En cuanto al retiro de un clásico del cine por un asunto de la trama (que además está asociado con un evento histórico real) se trata de una tendencia creciente y peligrosa: la de querer reescribir la historia y pretender que los hechos se muestren como nos gustan y no como efectivamente ocurrieron.

Muchas tendencias nocivas son inspiradas por fines nobles. Es válido y deseable que se destierren de una vez por todas los rezagos de racismo, misoginia, homofobia, xenofobia y cualquier ideología que vaya en contra de la dignidad humana y la equidad. Sin embargo, es posible (y está ocurriendo) que se caiga en un fundamentalismo que ataque los productos culturales sin matices ni consideraciones y en un revisionismo extremo que pretenda reescribir la historia logrando el efecto contrario que el buscado: negar los exabruptos del pasado.

Decir que Tolkien era machista y racista, que Star Wars refuerza prejuicios o que los grandes clásicos de Hollywood son misóginos u homofóbicos no debería ser una razón para censurarlos o demeritarlos. Desde el matiz de muchas reivindicaciones actuales, pocas películas clásicas se salvarían de este escrutinio. Otro punto complejo y que no tocaré en profundidad es el ataque a la obra de algunos artistas por su personalidad o por posiciones políticas e ideológicas. Una cosa es que no coincidamos con las posturas del artista como personalidad pública y otra que subvaloremos su obra por esta razón. ¿Es peor escritor Hemingway por ser fanático de las corridas de toros? ¿son malas las películas de Clint Eastwood por sus posturas políticas? ¿pierden mérito las novelas de García Márquez porque era amigo de Fidel Castro?, claro que no.

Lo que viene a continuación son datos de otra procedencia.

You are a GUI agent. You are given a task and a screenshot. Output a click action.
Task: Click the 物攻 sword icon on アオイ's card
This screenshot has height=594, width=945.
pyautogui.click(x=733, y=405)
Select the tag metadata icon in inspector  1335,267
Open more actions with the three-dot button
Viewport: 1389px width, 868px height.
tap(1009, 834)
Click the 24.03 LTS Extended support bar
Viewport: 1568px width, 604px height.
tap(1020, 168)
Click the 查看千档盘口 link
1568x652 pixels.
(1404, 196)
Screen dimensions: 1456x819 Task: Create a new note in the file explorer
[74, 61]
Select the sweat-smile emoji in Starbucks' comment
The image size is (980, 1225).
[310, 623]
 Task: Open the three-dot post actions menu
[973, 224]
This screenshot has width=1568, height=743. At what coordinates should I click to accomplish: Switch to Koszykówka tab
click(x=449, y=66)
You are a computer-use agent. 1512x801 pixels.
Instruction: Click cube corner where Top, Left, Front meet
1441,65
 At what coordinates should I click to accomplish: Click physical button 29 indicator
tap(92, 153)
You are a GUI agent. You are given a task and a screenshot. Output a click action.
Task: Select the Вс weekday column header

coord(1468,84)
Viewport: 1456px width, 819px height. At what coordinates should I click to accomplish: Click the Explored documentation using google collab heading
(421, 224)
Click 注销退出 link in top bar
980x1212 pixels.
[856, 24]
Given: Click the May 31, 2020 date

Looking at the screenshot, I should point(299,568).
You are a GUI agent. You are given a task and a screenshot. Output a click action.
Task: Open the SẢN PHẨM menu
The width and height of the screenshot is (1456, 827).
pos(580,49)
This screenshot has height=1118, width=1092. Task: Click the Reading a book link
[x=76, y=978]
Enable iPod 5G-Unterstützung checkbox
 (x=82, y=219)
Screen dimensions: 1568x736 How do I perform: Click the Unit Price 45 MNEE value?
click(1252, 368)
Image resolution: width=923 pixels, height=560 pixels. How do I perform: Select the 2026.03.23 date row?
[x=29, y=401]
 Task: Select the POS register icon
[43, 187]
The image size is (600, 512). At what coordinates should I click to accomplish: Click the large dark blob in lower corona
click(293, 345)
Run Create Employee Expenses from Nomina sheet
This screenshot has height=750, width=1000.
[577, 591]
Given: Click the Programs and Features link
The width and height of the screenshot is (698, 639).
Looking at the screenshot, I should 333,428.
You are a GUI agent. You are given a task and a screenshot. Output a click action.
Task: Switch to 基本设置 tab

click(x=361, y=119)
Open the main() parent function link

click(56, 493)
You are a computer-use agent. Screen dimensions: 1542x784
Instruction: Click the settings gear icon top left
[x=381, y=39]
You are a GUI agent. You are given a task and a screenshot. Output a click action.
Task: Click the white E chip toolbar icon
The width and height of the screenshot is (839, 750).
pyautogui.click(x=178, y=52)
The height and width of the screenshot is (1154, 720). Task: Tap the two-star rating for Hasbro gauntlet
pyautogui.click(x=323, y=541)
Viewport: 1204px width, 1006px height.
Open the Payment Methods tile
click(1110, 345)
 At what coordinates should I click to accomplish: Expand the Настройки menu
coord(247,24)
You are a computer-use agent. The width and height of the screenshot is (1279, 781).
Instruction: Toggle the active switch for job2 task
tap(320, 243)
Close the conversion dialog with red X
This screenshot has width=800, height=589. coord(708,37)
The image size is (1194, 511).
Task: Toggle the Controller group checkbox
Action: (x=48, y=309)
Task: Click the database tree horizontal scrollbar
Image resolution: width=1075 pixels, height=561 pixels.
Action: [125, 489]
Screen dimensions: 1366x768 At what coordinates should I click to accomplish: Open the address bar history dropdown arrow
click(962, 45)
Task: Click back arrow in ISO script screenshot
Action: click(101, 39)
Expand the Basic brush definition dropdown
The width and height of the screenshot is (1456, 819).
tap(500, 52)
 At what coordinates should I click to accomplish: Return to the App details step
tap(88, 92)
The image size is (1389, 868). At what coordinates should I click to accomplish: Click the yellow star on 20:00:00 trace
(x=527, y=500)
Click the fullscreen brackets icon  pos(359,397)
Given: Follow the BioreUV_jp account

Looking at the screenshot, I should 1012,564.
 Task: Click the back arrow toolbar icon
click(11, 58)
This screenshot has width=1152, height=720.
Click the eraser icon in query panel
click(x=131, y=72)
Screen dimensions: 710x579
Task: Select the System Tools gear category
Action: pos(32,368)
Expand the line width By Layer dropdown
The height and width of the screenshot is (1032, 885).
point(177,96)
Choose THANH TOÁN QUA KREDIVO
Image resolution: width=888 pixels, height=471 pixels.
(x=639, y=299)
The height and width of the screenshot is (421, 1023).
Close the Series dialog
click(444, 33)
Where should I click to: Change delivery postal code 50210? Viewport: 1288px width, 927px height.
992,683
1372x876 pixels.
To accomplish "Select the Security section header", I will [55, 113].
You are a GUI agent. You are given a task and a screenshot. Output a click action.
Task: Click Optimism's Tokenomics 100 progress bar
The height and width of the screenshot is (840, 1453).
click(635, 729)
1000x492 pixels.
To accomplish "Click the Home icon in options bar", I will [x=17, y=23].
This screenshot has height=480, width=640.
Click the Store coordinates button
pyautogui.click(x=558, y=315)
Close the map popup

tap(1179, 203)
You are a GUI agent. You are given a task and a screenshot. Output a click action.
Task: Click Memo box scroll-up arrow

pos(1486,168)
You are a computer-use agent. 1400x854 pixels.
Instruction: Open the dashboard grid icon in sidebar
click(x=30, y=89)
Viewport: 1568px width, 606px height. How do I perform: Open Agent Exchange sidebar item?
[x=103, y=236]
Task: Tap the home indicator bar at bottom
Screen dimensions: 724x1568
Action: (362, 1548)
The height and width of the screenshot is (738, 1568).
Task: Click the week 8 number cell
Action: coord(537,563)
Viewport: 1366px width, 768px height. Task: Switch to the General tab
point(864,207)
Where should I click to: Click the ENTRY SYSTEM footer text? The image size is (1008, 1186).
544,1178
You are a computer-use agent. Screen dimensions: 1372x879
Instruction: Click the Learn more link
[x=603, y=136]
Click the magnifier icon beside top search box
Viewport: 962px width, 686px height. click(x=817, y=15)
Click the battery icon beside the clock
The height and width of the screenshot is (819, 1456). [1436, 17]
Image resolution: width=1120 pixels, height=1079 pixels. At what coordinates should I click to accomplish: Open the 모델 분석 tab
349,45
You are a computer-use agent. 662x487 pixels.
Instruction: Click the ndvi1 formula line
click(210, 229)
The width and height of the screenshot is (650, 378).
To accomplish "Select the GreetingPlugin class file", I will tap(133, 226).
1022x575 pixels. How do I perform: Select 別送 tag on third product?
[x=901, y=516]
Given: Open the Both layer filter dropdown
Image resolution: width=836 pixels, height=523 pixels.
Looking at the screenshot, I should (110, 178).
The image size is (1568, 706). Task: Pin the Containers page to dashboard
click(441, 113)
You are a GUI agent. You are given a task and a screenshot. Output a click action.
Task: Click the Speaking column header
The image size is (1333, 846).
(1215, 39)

En la serie Mad Men (2007) los publicistas de una agencia de los años 60 fuman y beben en la oficina, tratan a las mujeres como objetos y hacen chistes racistas y homofóbicos; en Ladrón de bicicletas (1948), el protagonista abofetea a su hijo en público; en Yo soy Betty la fea (1999) el bullying y la misoginia son constantes y en The Searchers (1956) se habla de «los indios» como una plaga que hay que destruir. Nada de esto nos gusta, pero son imágenes que reflejan los valores de un tiempo en que los afroamericanos eran vistos como divertidos y sumisos sirvientes, las mujeres como un accesorio y los niños como proyectos de personas. Décadas han pasado para que hoy tengamos declaración de los derechos del niño, sufragio universal y toda clase de políticas que abogan por la equidad.  Tristemente, estas declaraciones son muchas veces letra muerta e indigna más la representación de la realidad que la realidad misma.

Incluso obras que abiertamente defienden ideas nefastas pueden tener un alto valor artístico o histórico. Yo nunca estaría de acuerdo con que quemaran El nacimiento de una nación (1915) o El triunfo de la voluntad (1935) aunque aborrezca al Ku Klux Klan y al nazismo. Caso contrario es el de de los monumentos públicos que exaltan personalidades del pasado y que representan ideologías nocivas para la sociedad. En la medida en que esos monumentos tienen un valor simbólico, más allá del arte, puede ser válida la discusión ciudadana sobre removerlos de su lugar para, por ejemplo, ubicarlos en museos.

Es importante que dejemos de infantilizar al público y analicemos con criterio las obras culturales del pasado. Opongamos a la censura una educación crítica de la mirada que permita a los espectadores valorar artísticamente las obras y entenderlas a la luz de su propio tiempo y no desde nuestros valores contemporáneos.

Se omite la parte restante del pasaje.